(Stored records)
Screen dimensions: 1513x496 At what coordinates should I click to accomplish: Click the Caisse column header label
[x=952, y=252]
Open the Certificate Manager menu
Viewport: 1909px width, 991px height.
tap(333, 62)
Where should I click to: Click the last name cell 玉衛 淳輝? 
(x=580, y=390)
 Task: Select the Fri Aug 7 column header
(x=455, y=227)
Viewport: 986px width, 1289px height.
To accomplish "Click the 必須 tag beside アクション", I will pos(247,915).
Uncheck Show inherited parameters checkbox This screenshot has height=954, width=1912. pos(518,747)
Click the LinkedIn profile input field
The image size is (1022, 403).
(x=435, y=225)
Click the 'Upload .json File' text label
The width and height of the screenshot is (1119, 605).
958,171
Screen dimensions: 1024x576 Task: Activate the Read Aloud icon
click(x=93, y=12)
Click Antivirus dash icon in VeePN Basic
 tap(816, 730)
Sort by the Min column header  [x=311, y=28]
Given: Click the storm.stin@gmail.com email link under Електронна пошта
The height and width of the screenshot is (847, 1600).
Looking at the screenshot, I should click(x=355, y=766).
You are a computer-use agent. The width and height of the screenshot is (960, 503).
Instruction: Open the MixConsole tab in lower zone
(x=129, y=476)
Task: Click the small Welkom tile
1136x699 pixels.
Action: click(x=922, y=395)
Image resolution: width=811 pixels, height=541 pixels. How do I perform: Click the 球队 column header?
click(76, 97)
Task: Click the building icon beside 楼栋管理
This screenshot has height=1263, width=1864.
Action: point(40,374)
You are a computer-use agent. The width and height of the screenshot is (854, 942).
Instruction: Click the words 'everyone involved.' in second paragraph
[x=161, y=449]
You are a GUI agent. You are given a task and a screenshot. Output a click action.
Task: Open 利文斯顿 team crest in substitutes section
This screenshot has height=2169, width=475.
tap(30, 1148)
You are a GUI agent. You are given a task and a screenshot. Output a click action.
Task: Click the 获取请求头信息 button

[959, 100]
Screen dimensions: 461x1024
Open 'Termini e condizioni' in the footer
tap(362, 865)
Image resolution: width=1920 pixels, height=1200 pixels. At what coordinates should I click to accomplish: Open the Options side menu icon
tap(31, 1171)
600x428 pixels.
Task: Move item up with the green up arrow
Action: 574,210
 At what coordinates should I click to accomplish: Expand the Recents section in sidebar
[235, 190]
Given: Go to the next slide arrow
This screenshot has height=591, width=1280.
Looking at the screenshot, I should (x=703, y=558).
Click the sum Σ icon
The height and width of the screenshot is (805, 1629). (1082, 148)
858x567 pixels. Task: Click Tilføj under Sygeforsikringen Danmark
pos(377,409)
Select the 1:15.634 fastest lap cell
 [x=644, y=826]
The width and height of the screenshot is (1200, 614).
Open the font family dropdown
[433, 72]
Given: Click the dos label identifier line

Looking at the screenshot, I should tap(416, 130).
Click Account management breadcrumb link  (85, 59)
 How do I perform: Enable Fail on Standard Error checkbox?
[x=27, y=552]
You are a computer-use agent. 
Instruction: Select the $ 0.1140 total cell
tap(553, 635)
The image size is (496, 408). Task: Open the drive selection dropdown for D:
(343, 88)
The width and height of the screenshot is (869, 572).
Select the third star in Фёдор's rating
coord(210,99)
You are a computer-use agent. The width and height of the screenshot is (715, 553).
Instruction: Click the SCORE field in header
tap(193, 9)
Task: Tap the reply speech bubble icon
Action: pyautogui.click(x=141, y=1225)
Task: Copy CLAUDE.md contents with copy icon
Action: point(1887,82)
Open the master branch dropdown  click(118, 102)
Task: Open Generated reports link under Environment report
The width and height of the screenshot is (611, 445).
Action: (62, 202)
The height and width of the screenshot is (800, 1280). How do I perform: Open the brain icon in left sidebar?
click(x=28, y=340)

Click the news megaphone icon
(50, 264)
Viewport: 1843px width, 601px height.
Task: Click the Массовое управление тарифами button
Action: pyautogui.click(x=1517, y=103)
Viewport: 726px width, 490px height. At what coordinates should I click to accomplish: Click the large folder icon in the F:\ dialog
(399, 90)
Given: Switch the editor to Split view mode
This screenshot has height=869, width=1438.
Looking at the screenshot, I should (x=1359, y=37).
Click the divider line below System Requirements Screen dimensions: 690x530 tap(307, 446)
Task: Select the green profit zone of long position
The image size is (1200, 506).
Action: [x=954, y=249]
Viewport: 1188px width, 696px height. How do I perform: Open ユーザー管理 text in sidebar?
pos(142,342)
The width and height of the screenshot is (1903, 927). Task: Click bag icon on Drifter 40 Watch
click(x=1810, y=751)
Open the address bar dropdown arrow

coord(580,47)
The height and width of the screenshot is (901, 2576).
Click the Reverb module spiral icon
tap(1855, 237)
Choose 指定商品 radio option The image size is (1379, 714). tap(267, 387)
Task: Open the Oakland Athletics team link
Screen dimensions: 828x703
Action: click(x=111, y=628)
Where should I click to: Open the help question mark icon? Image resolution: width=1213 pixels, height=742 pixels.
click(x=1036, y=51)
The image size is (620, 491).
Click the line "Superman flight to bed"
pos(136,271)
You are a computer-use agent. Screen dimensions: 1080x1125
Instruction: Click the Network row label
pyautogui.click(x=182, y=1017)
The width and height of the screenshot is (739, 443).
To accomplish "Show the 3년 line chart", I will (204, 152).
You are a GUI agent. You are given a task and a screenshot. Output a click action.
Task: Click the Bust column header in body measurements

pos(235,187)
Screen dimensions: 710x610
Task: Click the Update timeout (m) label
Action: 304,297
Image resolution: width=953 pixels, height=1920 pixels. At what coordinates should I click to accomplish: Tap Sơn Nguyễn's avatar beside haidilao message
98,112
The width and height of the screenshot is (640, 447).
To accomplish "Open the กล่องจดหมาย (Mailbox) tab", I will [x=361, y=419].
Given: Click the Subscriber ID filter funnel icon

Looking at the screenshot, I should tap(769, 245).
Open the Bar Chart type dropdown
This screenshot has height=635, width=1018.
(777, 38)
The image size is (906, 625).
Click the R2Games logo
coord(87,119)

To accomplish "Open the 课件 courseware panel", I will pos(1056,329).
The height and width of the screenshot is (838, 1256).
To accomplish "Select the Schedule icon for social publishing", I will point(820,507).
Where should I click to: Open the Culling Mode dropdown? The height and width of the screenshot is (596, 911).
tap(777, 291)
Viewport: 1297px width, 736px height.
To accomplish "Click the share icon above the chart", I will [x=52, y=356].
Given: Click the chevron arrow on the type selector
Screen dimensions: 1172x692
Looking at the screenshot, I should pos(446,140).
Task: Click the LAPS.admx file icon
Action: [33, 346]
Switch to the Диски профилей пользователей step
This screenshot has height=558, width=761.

**Task description:** Report back each line of the entries that holds the string "team".

**Response for this exercise:**
Task: Open 利文斯顿 team crest in substitutes section
Task: Open the Oakland Athletics team link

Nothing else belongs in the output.